» **EXERCISE BRIEF**: Working from the records below, repeat exactly the lines starting at the line that contains "Select 7: 行末の空白を削除" and ending at the line that contains "Task: Click the Target", inclusive.

» **Saved entries**:
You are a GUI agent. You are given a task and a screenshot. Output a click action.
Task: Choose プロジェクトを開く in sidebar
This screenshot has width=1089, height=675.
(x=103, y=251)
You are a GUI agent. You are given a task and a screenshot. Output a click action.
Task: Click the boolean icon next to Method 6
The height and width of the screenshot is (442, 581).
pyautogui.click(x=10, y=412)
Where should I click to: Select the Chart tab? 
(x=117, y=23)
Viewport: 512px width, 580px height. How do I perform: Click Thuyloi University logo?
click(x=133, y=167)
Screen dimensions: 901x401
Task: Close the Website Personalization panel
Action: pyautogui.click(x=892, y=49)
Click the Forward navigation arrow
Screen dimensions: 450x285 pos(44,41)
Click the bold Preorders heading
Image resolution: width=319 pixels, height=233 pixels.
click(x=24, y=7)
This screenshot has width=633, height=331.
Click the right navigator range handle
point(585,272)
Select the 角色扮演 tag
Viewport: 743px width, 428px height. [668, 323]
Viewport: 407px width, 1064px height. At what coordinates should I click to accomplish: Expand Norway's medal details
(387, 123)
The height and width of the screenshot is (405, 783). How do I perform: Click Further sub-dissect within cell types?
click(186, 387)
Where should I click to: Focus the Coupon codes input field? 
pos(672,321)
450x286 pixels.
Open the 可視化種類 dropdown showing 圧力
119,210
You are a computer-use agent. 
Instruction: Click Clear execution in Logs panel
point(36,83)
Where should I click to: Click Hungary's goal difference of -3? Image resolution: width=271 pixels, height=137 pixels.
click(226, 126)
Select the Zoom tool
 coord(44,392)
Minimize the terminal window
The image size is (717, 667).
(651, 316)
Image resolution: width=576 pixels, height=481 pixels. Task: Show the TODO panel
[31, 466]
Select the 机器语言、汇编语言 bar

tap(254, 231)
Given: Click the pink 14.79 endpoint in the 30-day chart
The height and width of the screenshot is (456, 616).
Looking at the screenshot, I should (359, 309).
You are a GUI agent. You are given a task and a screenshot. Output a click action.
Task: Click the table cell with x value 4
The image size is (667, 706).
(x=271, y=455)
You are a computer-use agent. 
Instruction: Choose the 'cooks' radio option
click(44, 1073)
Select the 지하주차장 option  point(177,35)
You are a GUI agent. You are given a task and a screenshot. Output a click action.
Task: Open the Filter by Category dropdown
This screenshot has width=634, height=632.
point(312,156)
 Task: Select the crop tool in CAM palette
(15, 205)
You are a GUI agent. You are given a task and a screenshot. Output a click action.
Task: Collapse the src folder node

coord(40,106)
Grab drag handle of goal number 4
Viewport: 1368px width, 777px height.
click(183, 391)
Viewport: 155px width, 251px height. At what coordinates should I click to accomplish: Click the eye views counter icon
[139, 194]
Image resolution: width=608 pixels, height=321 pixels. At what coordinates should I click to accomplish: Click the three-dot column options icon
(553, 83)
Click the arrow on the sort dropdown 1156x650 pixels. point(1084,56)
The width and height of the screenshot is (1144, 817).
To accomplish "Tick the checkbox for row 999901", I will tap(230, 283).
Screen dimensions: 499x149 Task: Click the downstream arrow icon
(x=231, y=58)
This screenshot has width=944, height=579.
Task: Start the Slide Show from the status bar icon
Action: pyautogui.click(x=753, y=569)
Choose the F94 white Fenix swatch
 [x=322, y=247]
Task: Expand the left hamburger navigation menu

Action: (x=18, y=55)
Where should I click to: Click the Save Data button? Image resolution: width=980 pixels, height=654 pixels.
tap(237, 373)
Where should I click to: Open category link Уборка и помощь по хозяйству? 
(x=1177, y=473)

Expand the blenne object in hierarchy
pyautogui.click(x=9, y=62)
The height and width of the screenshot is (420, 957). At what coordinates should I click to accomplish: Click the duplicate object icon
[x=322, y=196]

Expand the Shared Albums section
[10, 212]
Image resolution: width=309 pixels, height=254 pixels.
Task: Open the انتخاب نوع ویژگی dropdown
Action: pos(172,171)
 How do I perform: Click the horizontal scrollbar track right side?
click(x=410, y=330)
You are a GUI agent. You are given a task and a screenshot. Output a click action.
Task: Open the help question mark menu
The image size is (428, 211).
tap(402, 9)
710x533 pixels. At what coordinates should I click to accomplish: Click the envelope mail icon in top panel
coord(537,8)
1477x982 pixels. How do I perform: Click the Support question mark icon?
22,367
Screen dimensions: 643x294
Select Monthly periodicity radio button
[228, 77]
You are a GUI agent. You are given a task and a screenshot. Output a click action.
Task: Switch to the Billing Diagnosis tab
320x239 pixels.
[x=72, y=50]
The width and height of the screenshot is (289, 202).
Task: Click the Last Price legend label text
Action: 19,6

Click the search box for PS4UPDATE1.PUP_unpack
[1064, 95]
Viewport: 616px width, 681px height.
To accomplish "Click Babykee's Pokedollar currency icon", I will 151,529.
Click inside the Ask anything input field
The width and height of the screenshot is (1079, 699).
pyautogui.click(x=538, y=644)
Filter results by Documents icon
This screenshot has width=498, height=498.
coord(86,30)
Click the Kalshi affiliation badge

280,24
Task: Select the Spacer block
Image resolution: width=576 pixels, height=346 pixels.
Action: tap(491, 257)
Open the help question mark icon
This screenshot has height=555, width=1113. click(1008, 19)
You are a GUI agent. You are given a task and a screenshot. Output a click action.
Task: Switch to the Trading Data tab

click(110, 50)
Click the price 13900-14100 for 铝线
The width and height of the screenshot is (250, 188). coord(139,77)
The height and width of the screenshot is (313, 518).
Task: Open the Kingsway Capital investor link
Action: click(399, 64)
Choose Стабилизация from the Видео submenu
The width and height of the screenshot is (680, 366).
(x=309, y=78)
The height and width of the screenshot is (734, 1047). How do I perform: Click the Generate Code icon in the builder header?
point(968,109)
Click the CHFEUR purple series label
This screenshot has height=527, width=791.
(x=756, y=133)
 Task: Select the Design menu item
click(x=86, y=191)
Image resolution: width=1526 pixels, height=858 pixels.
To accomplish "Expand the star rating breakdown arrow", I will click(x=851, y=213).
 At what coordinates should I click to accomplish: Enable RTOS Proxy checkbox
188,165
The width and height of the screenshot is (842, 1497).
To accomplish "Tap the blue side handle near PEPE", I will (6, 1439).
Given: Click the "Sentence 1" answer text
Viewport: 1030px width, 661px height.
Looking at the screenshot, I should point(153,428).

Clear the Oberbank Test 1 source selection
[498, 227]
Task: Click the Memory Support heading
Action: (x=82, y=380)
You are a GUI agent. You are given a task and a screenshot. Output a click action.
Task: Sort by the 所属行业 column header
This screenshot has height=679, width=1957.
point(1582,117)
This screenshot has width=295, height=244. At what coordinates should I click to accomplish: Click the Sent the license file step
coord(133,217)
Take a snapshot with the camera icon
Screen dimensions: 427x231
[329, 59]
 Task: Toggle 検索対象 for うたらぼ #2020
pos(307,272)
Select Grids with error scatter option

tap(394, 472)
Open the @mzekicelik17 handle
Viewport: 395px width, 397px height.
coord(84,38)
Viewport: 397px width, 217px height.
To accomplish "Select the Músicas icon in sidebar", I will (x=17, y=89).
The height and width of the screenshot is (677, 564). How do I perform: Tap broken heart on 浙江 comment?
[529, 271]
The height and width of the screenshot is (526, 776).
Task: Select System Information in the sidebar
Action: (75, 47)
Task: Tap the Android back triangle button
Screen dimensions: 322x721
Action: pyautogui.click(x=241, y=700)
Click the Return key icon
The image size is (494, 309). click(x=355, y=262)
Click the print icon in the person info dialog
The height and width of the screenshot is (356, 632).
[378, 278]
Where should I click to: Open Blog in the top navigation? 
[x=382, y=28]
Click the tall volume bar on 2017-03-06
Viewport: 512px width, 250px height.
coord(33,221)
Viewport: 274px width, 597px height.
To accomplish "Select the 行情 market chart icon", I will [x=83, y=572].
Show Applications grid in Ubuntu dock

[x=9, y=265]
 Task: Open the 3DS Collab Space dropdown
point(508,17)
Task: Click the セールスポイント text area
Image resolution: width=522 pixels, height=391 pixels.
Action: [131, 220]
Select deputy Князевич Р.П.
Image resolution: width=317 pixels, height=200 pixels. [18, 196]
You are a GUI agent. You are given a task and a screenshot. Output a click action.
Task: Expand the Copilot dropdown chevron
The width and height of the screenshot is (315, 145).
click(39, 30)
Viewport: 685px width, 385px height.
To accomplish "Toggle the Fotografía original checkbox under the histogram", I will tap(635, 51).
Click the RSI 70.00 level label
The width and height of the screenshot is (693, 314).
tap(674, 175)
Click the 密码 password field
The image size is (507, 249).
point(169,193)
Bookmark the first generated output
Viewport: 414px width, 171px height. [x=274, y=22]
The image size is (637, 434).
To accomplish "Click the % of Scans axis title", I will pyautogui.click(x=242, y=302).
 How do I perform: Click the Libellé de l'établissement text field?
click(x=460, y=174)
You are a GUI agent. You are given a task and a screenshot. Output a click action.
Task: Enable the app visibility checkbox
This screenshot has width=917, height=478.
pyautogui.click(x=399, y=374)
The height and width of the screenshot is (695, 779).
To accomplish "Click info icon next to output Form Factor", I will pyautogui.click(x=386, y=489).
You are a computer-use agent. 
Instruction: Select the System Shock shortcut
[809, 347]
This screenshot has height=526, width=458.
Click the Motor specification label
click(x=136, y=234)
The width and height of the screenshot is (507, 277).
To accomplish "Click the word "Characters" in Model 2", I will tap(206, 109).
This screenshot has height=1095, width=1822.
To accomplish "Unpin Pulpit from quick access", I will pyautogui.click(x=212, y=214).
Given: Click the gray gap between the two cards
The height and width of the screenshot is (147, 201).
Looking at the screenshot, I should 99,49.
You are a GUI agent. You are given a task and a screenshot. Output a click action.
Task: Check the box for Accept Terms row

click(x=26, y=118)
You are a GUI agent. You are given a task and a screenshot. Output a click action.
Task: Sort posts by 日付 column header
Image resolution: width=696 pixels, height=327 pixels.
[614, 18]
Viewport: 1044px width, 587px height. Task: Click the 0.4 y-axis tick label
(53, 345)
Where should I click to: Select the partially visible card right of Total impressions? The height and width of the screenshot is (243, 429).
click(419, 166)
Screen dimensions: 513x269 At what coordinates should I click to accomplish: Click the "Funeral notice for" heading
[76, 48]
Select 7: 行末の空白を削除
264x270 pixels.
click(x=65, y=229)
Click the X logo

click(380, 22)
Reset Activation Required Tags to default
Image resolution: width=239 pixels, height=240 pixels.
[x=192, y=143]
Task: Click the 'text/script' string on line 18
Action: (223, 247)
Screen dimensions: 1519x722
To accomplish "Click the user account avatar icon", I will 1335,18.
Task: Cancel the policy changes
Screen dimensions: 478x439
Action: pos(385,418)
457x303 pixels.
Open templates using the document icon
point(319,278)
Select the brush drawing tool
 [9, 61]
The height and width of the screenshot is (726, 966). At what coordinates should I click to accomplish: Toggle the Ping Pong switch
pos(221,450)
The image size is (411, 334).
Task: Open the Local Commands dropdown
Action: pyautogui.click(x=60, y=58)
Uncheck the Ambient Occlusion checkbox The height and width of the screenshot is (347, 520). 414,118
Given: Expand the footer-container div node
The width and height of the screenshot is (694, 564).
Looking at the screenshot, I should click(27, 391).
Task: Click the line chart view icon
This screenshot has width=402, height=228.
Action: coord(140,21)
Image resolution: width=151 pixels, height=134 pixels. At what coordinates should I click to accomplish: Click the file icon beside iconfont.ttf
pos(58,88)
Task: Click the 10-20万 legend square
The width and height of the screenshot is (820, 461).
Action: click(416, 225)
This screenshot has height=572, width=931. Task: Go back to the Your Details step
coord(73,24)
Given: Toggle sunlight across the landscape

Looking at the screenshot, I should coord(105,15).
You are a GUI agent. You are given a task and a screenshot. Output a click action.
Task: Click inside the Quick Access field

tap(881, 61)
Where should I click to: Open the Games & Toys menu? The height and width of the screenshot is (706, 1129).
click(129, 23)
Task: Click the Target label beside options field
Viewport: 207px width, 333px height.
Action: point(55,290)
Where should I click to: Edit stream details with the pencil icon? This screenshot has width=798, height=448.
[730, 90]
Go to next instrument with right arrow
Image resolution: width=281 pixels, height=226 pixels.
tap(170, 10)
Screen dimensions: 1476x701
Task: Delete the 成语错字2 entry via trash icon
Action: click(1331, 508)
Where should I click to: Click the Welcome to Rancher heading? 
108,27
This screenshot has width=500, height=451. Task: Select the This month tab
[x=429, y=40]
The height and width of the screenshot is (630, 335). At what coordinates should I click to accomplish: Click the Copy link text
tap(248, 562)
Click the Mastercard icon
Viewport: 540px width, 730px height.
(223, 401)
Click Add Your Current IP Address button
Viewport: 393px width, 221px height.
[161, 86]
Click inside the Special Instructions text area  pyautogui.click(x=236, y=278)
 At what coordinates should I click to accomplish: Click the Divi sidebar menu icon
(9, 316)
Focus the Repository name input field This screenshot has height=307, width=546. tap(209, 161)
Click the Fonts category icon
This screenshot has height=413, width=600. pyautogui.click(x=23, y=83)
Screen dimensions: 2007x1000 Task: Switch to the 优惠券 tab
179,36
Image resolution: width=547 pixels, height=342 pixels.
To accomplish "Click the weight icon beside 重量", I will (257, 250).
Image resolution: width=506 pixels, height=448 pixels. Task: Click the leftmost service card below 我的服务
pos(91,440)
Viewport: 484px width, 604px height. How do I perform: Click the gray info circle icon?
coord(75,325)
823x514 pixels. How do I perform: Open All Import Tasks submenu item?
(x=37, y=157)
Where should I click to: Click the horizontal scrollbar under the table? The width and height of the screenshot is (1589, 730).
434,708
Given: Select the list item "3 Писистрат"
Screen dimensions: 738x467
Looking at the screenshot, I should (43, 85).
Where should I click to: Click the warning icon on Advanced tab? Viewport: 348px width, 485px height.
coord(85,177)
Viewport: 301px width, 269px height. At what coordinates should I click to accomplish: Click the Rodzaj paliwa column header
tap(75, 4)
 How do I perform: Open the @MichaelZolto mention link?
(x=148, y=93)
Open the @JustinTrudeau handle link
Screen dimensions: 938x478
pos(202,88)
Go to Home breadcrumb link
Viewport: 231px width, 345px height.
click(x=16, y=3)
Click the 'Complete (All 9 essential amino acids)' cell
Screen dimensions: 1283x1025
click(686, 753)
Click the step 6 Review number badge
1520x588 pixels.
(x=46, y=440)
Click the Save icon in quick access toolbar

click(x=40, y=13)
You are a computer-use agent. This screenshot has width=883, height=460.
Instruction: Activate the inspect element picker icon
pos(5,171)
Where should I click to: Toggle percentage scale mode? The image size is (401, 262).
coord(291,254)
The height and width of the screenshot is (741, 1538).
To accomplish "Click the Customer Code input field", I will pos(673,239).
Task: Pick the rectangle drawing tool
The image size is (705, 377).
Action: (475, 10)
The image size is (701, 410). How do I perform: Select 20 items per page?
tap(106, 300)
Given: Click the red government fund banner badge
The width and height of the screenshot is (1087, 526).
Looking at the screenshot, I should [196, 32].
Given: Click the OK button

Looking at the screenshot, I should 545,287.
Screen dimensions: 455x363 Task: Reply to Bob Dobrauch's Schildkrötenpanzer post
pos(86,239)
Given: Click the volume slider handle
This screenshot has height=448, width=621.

» **RESPONSE TO THIS TASK**:
Select 7: 行末の空白を削除
264x270 pixels.
click(x=65, y=229)
Click the X logo

click(380, 22)
Reset Activation Required Tags to default
Image resolution: width=239 pixels, height=240 pixels.
[x=192, y=143]
Task: Click the 'text/script' string on line 18
Action: (223, 247)
Screen dimensions: 1519x722
To accomplish "Click the user account avatar icon", I will 1335,18.
Task: Cancel the policy changes
Screen dimensions: 478x439
Action: pos(385,418)
457x303 pixels.
Open templates using the document icon
point(319,278)
Select the brush drawing tool
 [9, 61]
The height and width of the screenshot is (726, 966). At what coordinates should I click to accomplish: Toggle the Ping Pong switch
pos(221,450)
The image size is (411, 334).
Task: Open the Local Commands dropdown
Action: pyautogui.click(x=60, y=58)
Uncheck the Ambient Occlusion checkbox The height and width of the screenshot is (347, 520). 414,118
Given: Expand the footer-container div node
The width and height of the screenshot is (694, 564).
Looking at the screenshot, I should click(27, 391).
Task: Click the line chart view icon
This screenshot has width=402, height=228.
Action: coord(140,21)
Image resolution: width=151 pixels, height=134 pixels. At what coordinates should I click to accomplish: Click the file icon beside iconfont.ttf
pos(58,88)
Task: Click the 10-20万 legend square
The width and height of the screenshot is (820, 461).
Action: click(416, 225)
This screenshot has height=572, width=931. Task: Go back to the Your Details step
coord(73,24)
Given: Toggle sunlight across the landscape

Looking at the screenshot, I should coord(105,15).
You are a GUI agent. You are given a task and a screenshot. Output a click action.
Task: Click inside the Quick Access field

tap(881, 61)
Where should I click to: Open the Games & Toys menu? The height and width of the screenshot is (706, 1129).
click(129, 23)
Task: Click the Target label beside options field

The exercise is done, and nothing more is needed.